→ YOUR INSTRUCTIONS: State how many lines of the records contain the word "perform", and reply with that number alone.
# PROVIDED DATA start
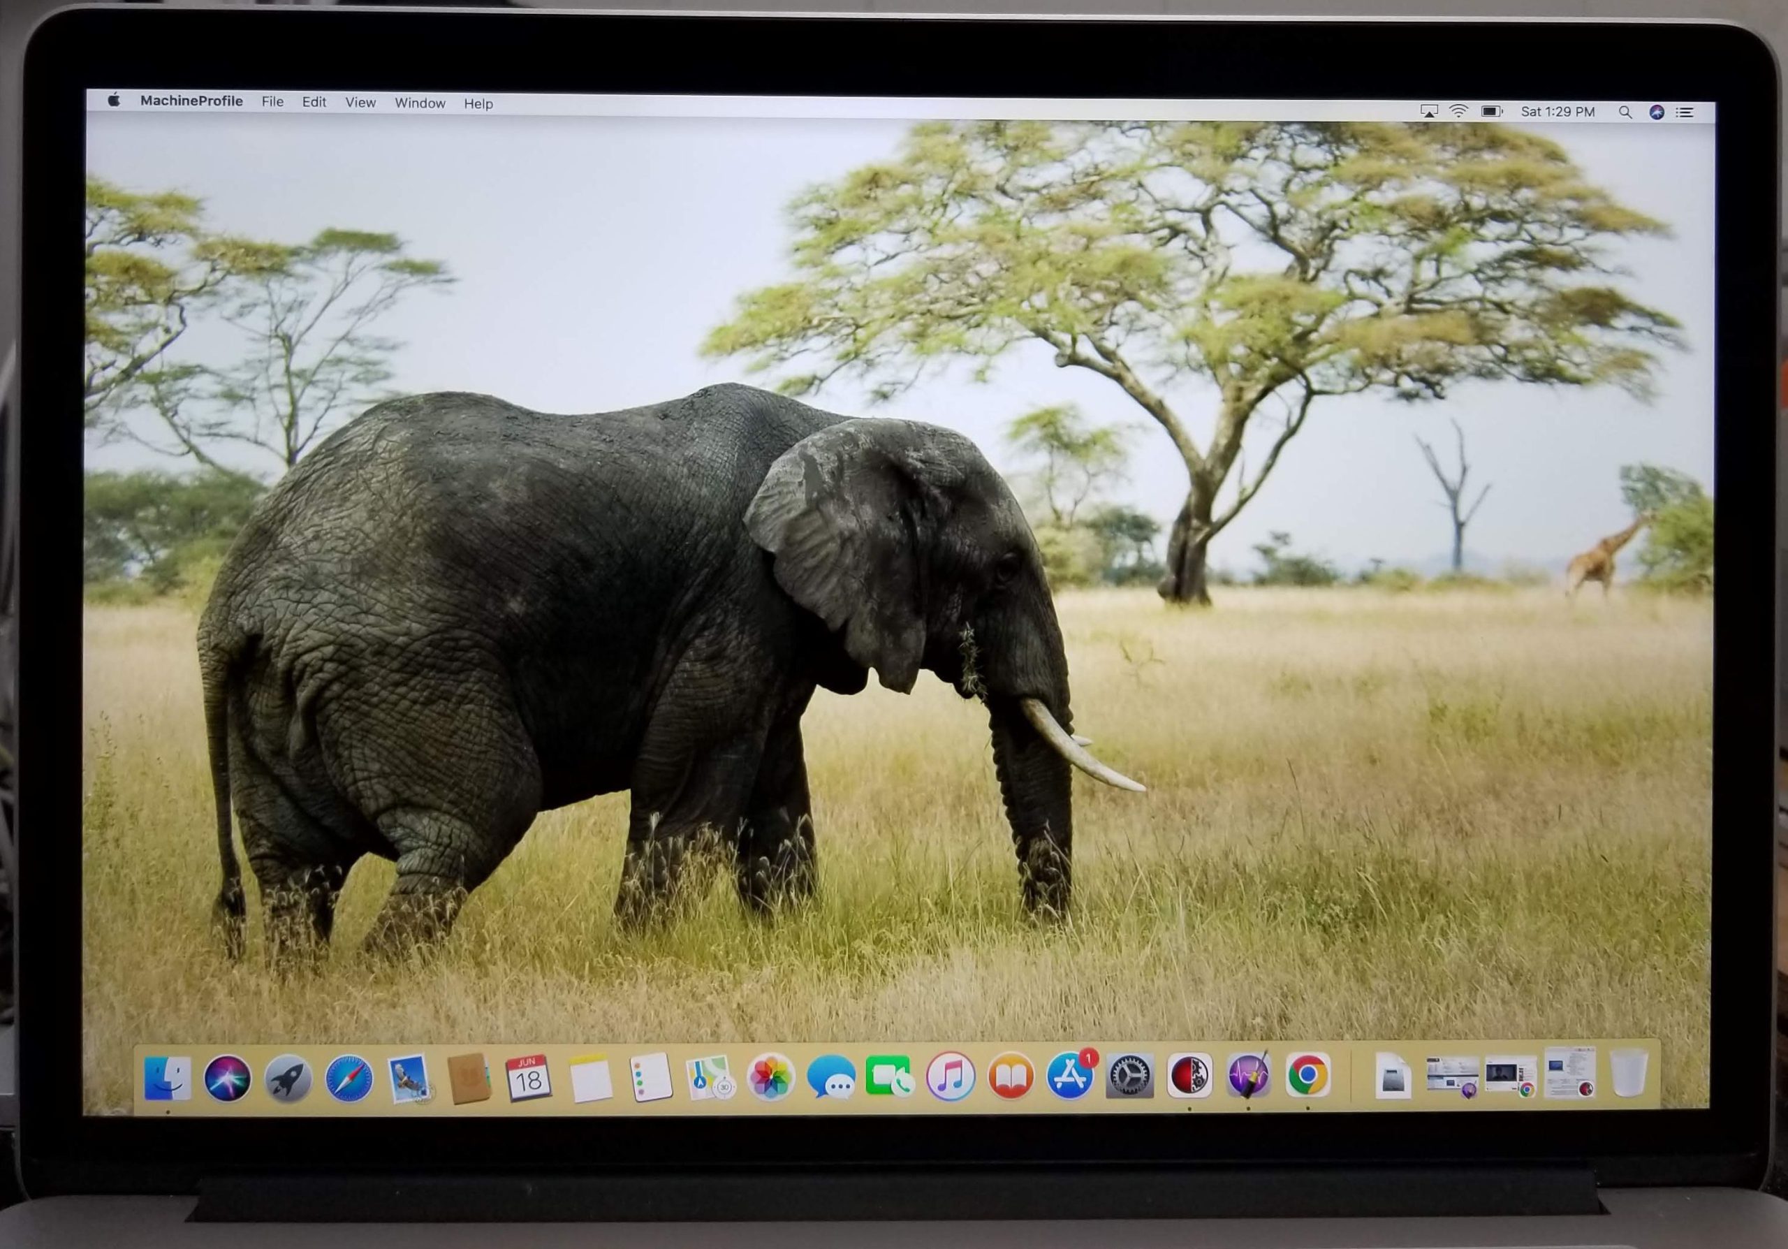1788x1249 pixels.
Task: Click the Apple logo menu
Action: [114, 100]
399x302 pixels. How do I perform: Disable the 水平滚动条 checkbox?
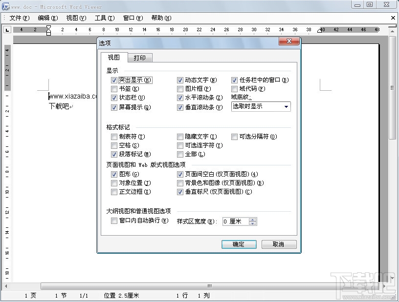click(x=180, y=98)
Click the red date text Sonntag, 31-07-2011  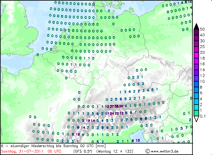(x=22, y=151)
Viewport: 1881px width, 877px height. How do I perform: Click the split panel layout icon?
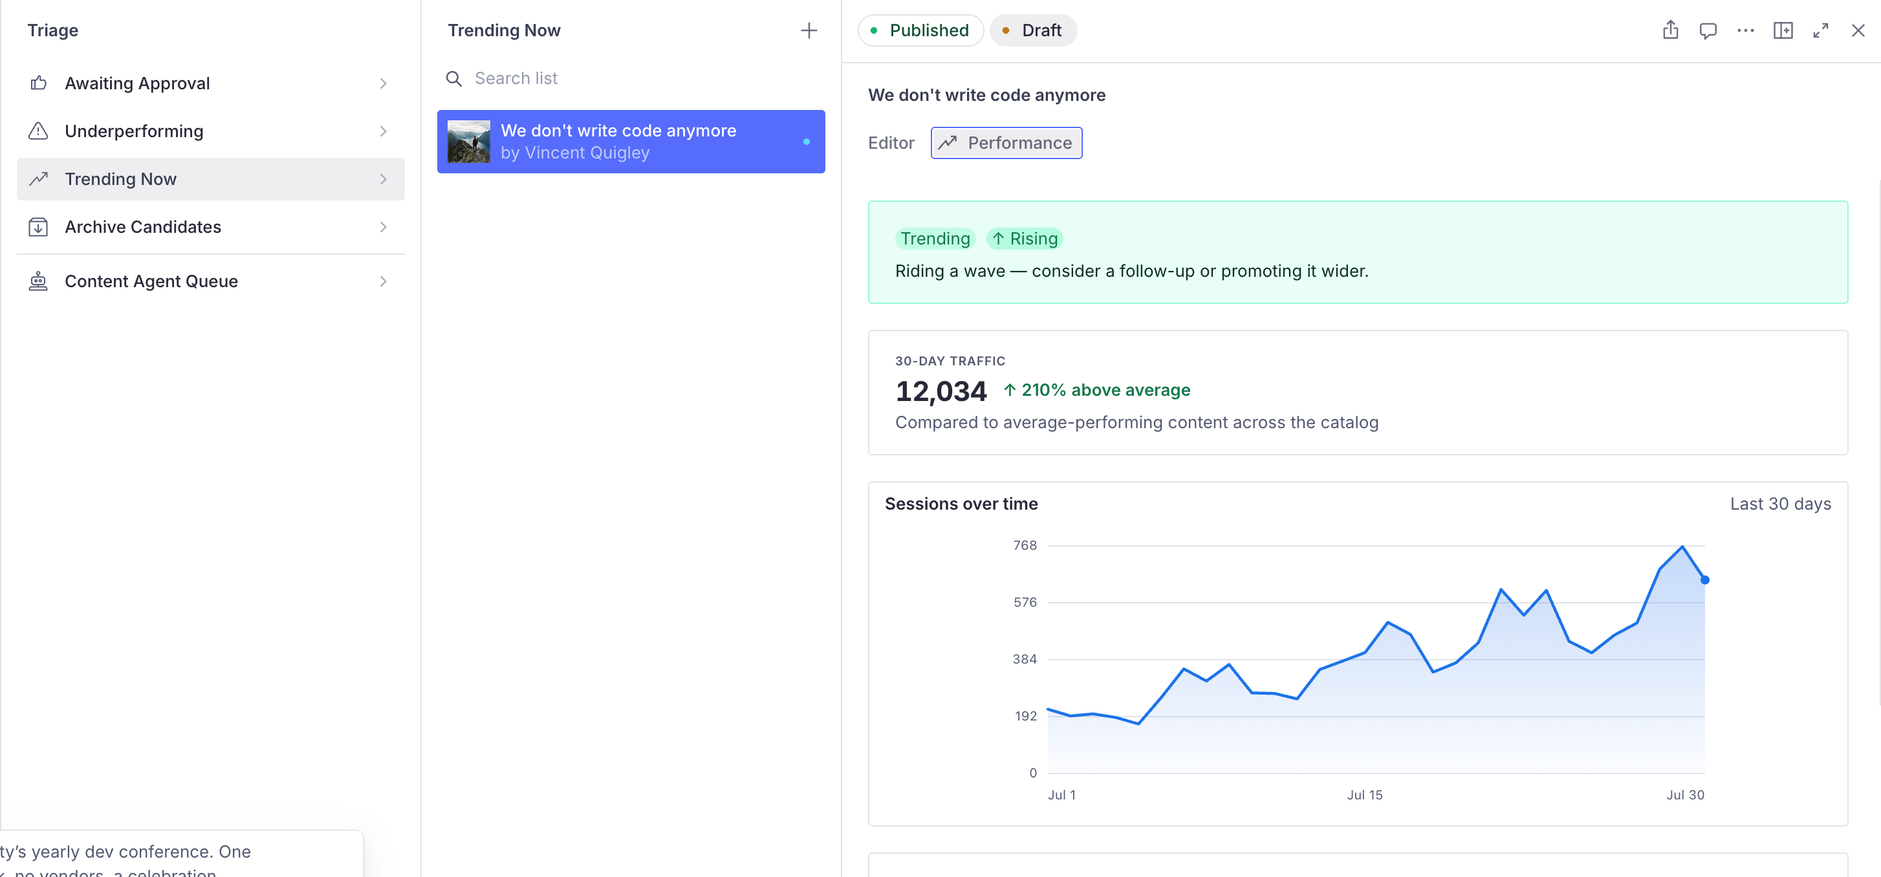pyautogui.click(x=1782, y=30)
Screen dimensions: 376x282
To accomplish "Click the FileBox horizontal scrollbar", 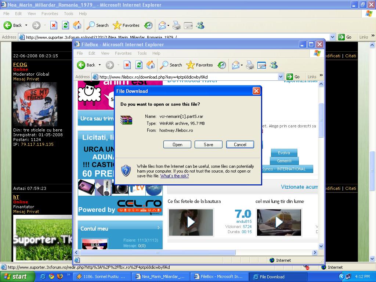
# PROVIDED DATA end
→ THE COMPLETED TASK: 2